Follow these steps for perfect results
Flaked coconut
Sugar
Egg whites
Vanilla extract
Combine flaked coconut, sugar, egg whites, and vanilla extract in a large bowl.
Mix all ingredients together thoroughly, using your hands if needed to ensure even blending.
Preheat oven to 350°F (175°C).
Line two cookie sheets with parchment paper.
Scoop out 1-inch diameter mounds of the mixture onto the prepared cookie sheets, spacing them 1 inch apart.
Bake in the preheated oven for 15-20 minutes, or until the edges are just beginning to turn golden brown.
Remove from oven and carefully lift one corner of the parchment paper.

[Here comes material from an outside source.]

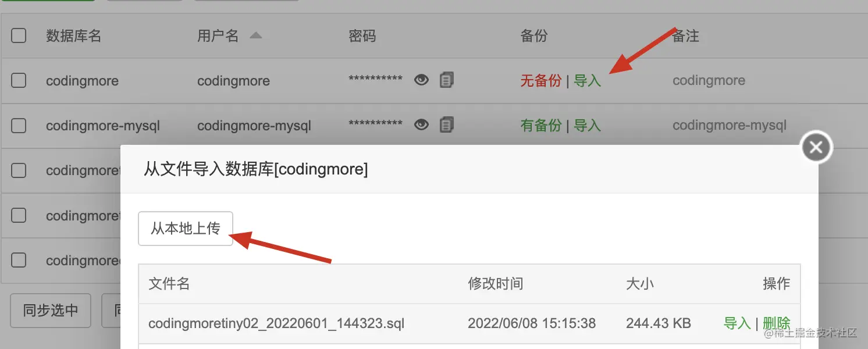Check the third database row checkbox

coord(19,170)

Let a few drops of water run under the parchment paper to help loosen the macaroons.
Carefully remove the macaroons from the parchment paper immediately after adding water to prevent sticking.
Let the macaroons cool completely on a wire rack before serving.

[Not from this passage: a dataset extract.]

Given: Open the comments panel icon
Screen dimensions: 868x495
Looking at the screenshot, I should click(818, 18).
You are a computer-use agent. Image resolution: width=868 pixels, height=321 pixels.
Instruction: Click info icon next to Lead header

Expert advice for the best results
For a richer flavor, toast the coconut lightly before mixing.
Store in an airtight container at room temperature.
Everything you need to know before you start
5 minutes
Can be made 1-2 days in advance
Arrange on a plate or in a small paper cup.
Serve with coffee or tea
Offer as part of a dessert platter
Sweet and bubbly
Discover the story behind this recipe
Popular in many cultures as a sweet treat.